Experimental Evaluation
Datasets and Tasks
CoEV was evaluated on VQA-RAD and MIMIC-VQA for Med-VQA, and MIMIC-CXR and IU-Xray for MRG, using ground-truth labels from the GREEN model. Diverse VLMs—including InternVL3-2B, Qwen2-3B, Lingshu-7B, and LLaVA-Med—were benchmarked to assess architectural robustness.
Metrics
Performance for hallucination detection was measured using PR-AUC and ROC-AUC; report-level correction was assessed by CheXpert-style F1 scores (Mi-F1-5, Mi-F1-14), CHAIR-I/S (sentence-level error rates), MediHall (clinically weighted penalties), and VQA accuracy.
Results
CoEV achieved consistent, architecture-agnostic improvements over baselines:
- Hallucination Detection: Average PR-AUC and ROC-AUC increased by 3.0% and 3.9%, respectively, with gains up to 18.5% in VQA-RAD scenarios.
- Correction: Micro-F1 improved by up to 12.5%, hallucination rates decreased by more than 11.9%, and VQA accuracy rose by 13.04% on average, with a +27.16% gain for Qwen2-3B on MIMIC-VQA.
- Ablation Study: Combining textual and visual axes maximized F1-Score (0.6112), confirming their complementary contribution to discriminative hallucination characterization.
CoEV’s causal intervention isolates model errors and ensures that correction is localized, preserving valid findings and mitigating unsupported clinical claims.

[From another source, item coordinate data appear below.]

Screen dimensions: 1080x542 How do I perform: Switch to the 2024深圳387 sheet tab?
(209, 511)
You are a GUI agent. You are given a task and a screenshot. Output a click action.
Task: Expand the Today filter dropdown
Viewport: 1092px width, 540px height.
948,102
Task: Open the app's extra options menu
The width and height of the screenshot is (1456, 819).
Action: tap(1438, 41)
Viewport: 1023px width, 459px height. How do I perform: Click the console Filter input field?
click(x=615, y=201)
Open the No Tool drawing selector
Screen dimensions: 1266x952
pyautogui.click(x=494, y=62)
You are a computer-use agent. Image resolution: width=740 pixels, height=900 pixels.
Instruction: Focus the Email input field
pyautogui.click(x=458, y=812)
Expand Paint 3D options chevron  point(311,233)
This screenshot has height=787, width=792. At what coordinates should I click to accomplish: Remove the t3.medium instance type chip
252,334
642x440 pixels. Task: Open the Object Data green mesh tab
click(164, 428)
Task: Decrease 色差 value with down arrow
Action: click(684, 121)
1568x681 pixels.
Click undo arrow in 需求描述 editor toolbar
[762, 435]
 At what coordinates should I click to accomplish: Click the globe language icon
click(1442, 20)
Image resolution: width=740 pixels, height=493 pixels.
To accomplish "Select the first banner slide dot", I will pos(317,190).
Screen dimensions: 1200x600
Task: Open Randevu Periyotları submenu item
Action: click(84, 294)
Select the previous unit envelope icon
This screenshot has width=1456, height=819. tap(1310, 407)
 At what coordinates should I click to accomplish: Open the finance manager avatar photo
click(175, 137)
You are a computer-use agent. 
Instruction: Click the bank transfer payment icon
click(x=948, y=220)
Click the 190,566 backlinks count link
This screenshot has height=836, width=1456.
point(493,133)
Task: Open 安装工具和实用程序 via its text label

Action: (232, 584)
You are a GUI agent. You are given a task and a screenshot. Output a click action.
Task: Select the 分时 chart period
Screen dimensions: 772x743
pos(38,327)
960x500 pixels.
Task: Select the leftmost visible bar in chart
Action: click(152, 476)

Implications and Future Directions
Practical Impact
CoEV enables reliable, evidence-based trust calibration in safety-critical domains without retraining, supporting clinical adoption of VLMs by providing granular, actionable diagnostics and automated correction. The plug-and-play architecture facilitates seamless integration into existing infrastructures, empowering clinicians with interpretable model oversight.
Theoretical Advancements
The four-quadrant diagnostic mapping enriches hallucination taxonomy, offering a structured paradigm to analyze claim-evidence relationships. The framework advances the definition of grounding by exposing causal dependencies between multimodal inputs and generated text, contrasting with correlation-based interpretability.
Forward-Looking Perspectives
Application of CoEV to real-time clinical decision support and broader multimodal inconsistencies is poised to further enhance reliability in medical AI. Future iterations may extend to longitudinal patient data, multi-modal imaging, and adaptive retraining scenarios, providing holistic verification and correction in complex clinical pipelines.
Conclusion
CoEV establishes a robust, causally interpretable solution for post-hoc hallucination detection and correction in medical VLMs, consistently improving diagnostic accuracy across open-ended and closed-ended tasks. The framework’s architecture-agnostic, evidence-driven methodology advances model trustworthiness and practical deployment in clinical settings. Future expansion into broader domains and real-time applications will extend CoEV’s impact as a foundation for reliable multimodal AI (2606.18609).